Now, let's analyze the segment AC:
From A(3,0) to C(7,-2), we move 4 units to the right (from x=3 to x=7) and 2 units down (from y=0 to y=-2).
Imagine a right-angled triangle formed by points A(3,0), E(7,0), and C(7,-2).
- The horizontal side AE has a length of 7 - 3 = 4 units.
- The vertical side EC has a length of 0 - (-2) = 2 units.
This is a right-angled triangle (at E). The angle CAE is the angle segment AC makes with the positive x-axis (to the right of A, going downwards).
Since the lengths of the legs (4 units and 2 units) are not equal, this is not an isosceles right triangle, meaning angle CAE is not 45 degrees. It is also not a special 30-60-90 degree triangle based on its side ratios.

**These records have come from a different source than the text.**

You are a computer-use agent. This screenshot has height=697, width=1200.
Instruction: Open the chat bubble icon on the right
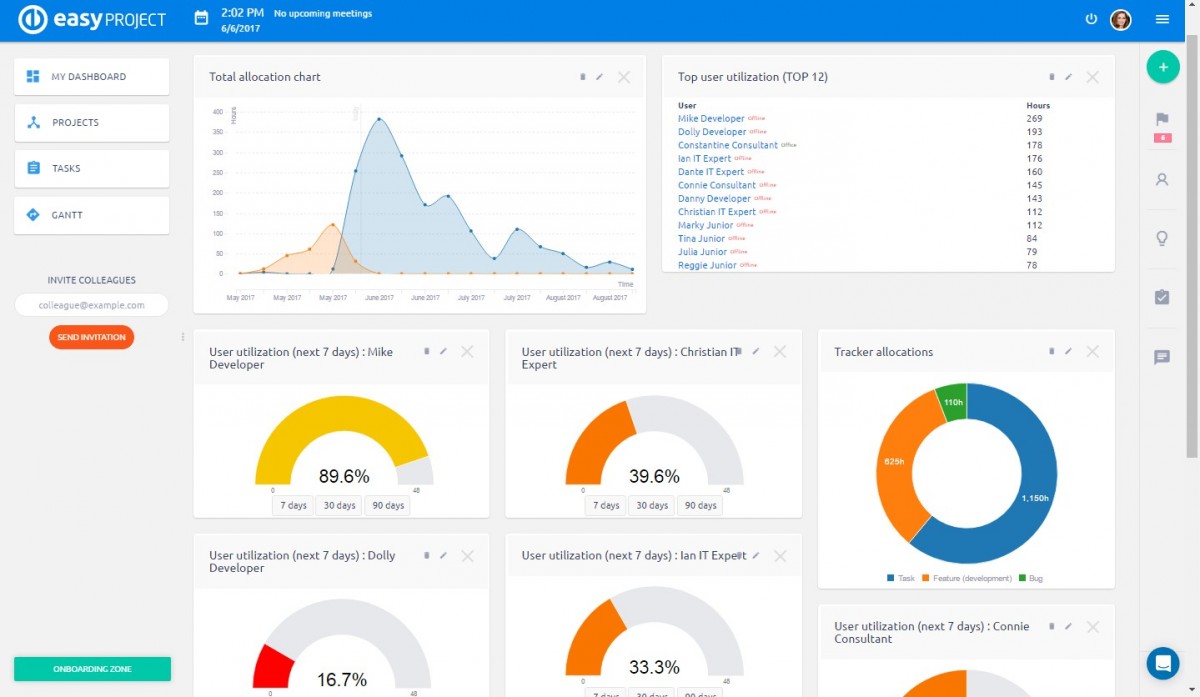pos(1161,358)
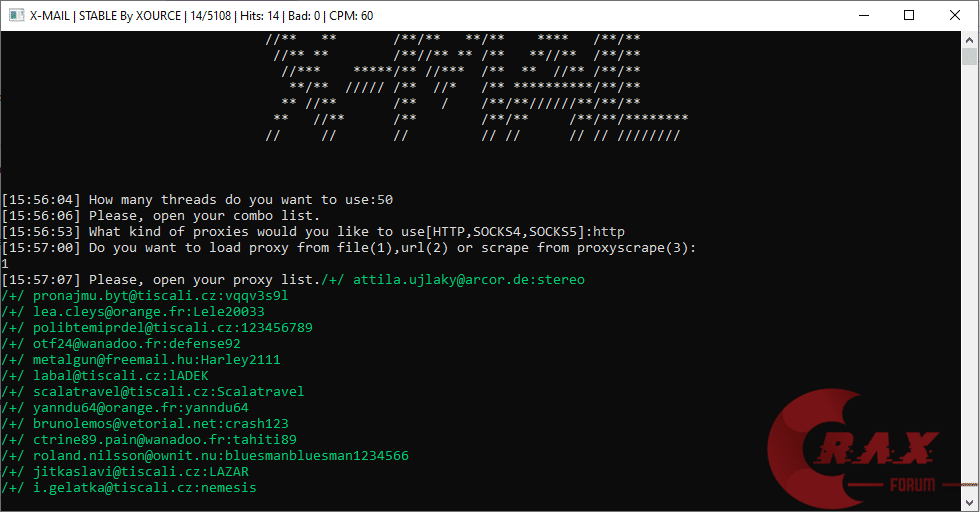Maximize the X-MAIL console window
Viewport: 980px width, 512px height.
point(909,15)
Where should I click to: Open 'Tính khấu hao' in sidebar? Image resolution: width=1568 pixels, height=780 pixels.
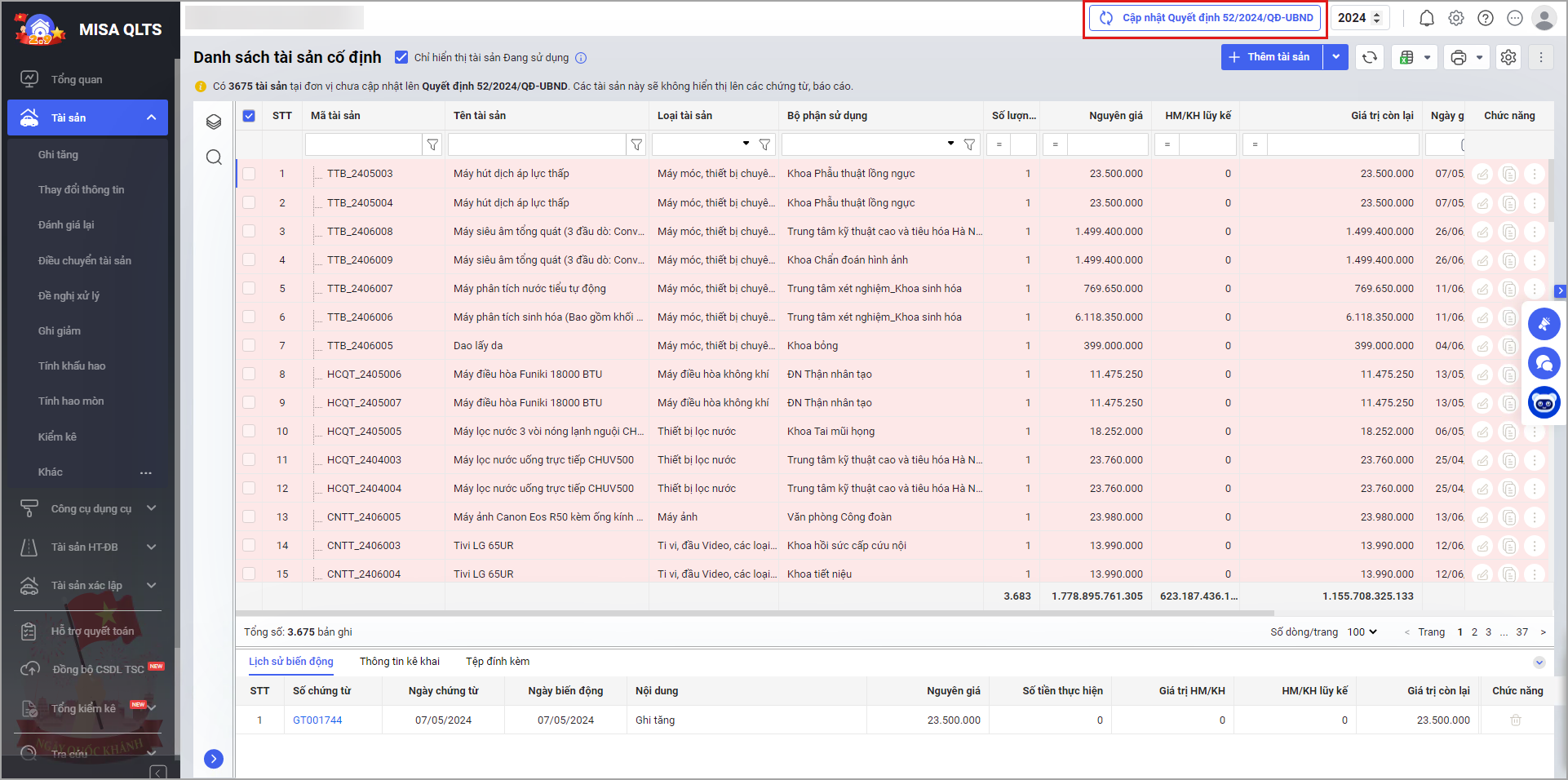pyautogui.click(x=72, y=366)
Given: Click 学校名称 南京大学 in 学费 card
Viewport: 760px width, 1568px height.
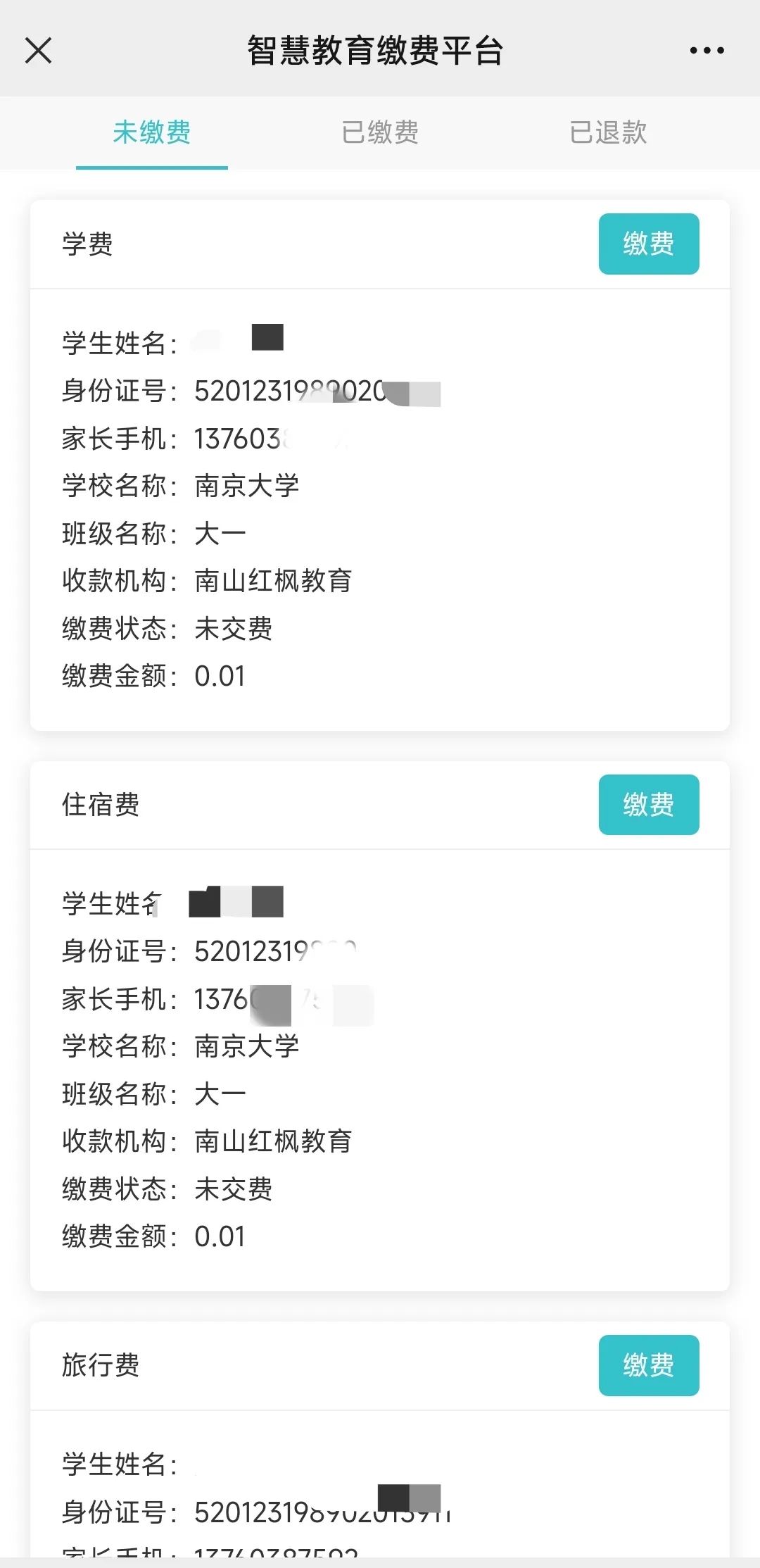Looking at the screenshot, I should pos(181,486).
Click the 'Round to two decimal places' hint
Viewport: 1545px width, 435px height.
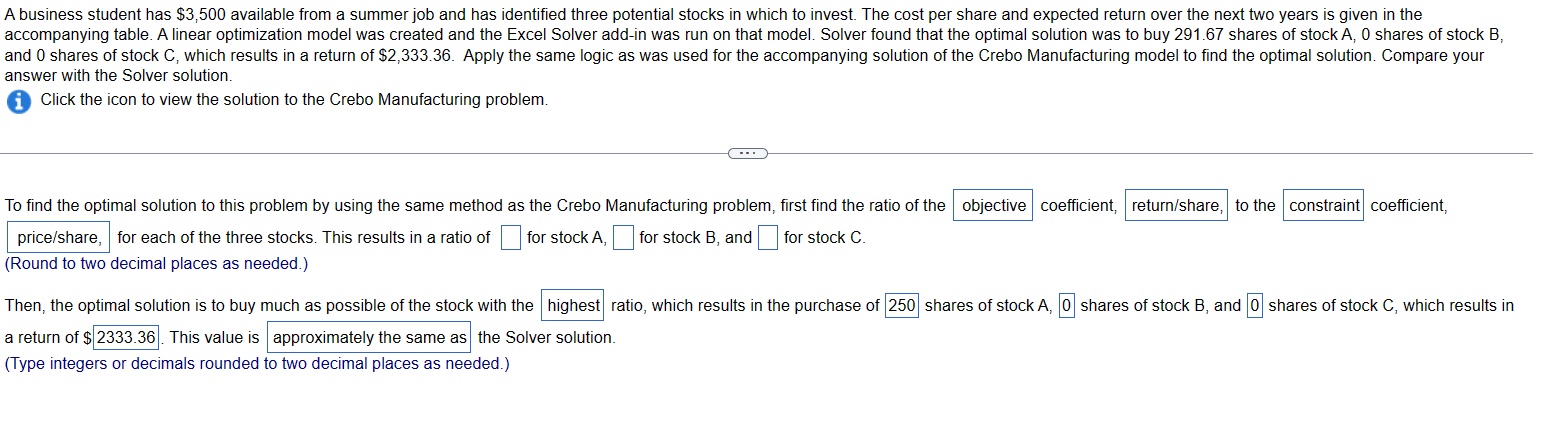point(157,263)
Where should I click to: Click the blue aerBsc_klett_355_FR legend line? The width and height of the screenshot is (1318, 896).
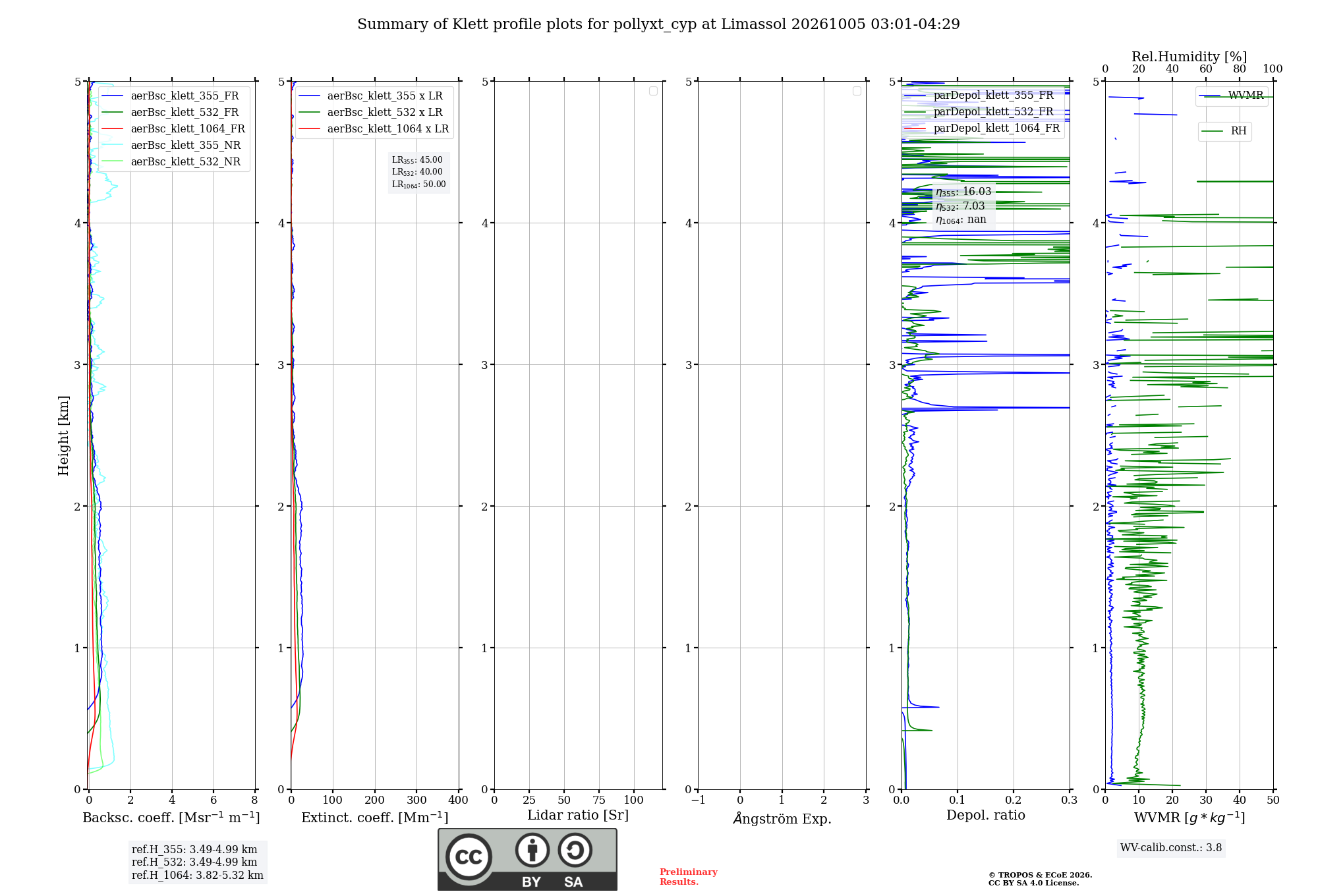113,96
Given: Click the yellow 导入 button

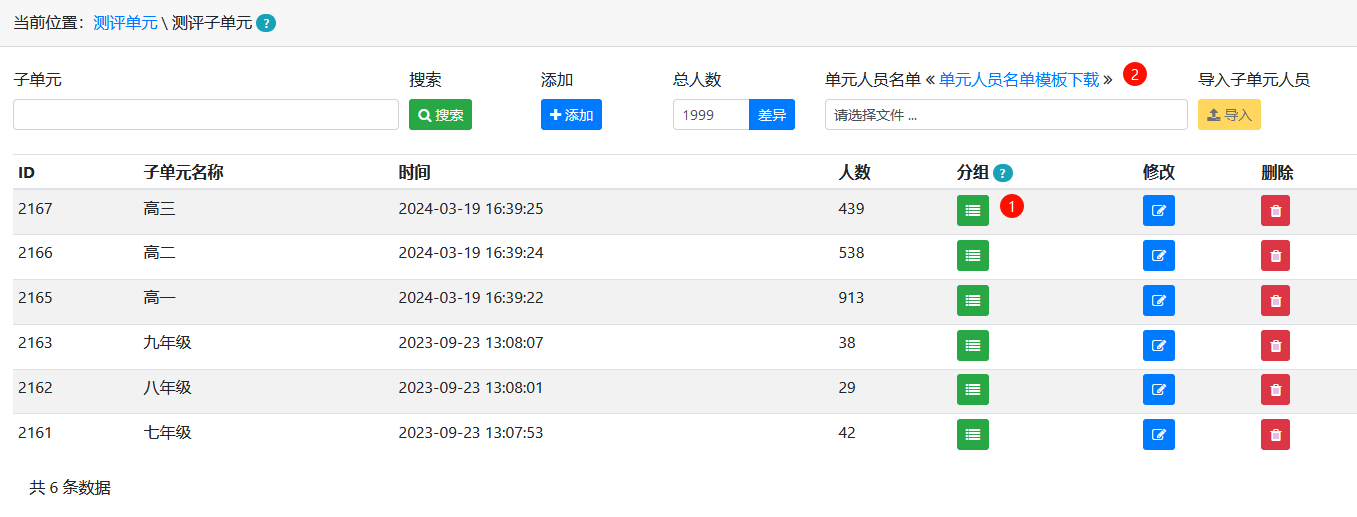Looking at the screenshot, I should point(1229,115).
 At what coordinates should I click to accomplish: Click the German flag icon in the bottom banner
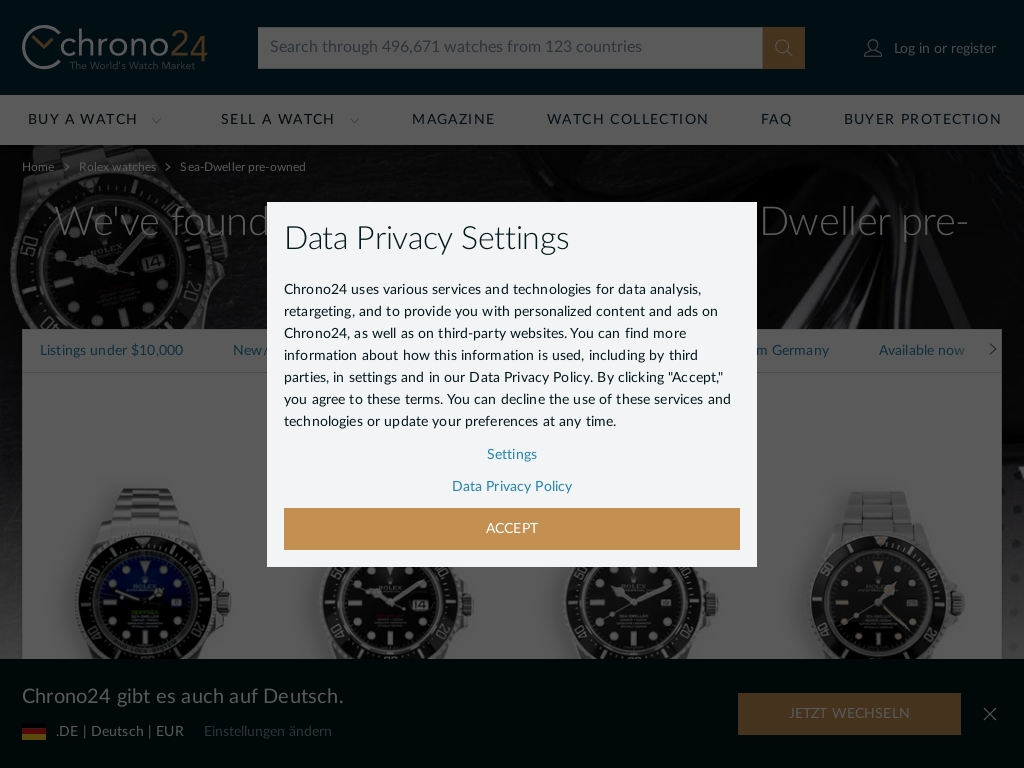[34, 731]
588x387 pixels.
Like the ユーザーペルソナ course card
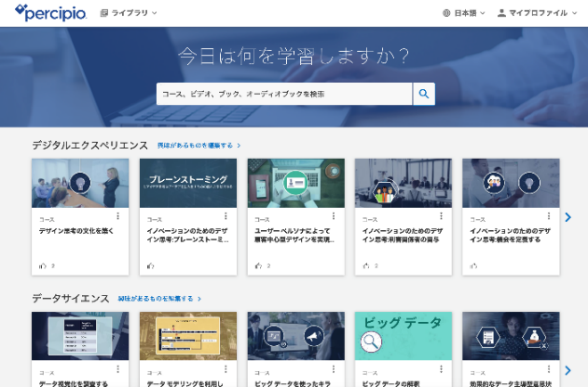click(258, 266)
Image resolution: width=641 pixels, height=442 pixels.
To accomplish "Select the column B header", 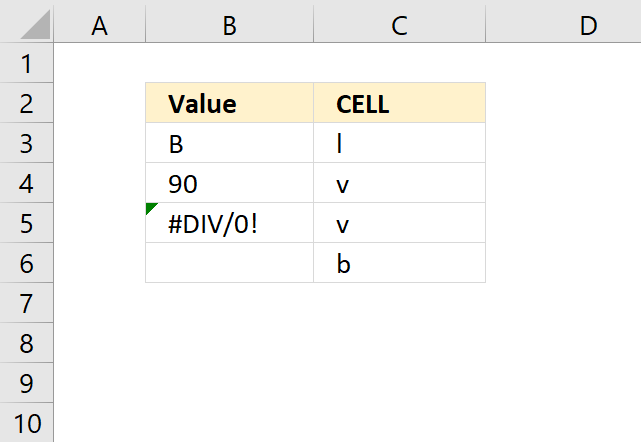I will pos(229,24).
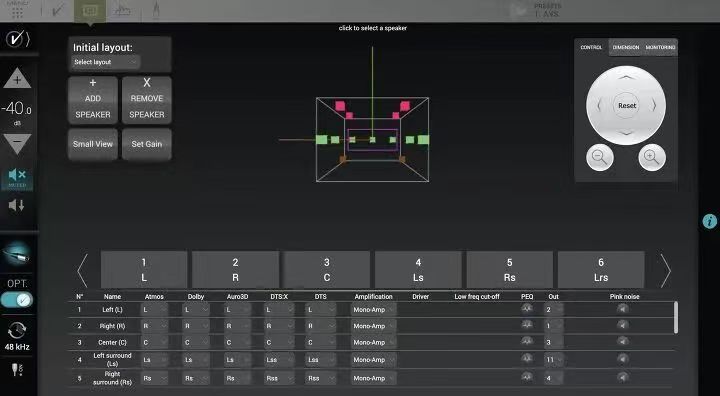720x396 pixels.
Task: Toggle the OPT. optimizer switch
Action: coord(17,300)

**step5** Calculating the total angle BAC

The angle BAC is the sum of the angle DAB (which is 45 degrees) and the angle CAE. This is because segment AB goes upwards from the x-axis and segment AC goes downwards from the x-axis, both originating from A.
Angle BAC = Angle DAB + Angle CAE
Angle BAC = 45 degrees + Angle CAE.
While we can determine the properties of triangle AEC (a right triangle with legs 4 and 2), precisely calculating the numerical value of angle CAE (and thus angle BAC) in degrees requires advanced mathematical methods such as trigonometry (which is beyond elementary school level) or using a measuring tool like a protractor on the drawn graph. Without these tools or concepts, we can only state that angle BAC is the sum of 45 degrees and the angle whose right triangle has an adjacent side of 4 units and an opposite side of 2 units relative to the angle at A.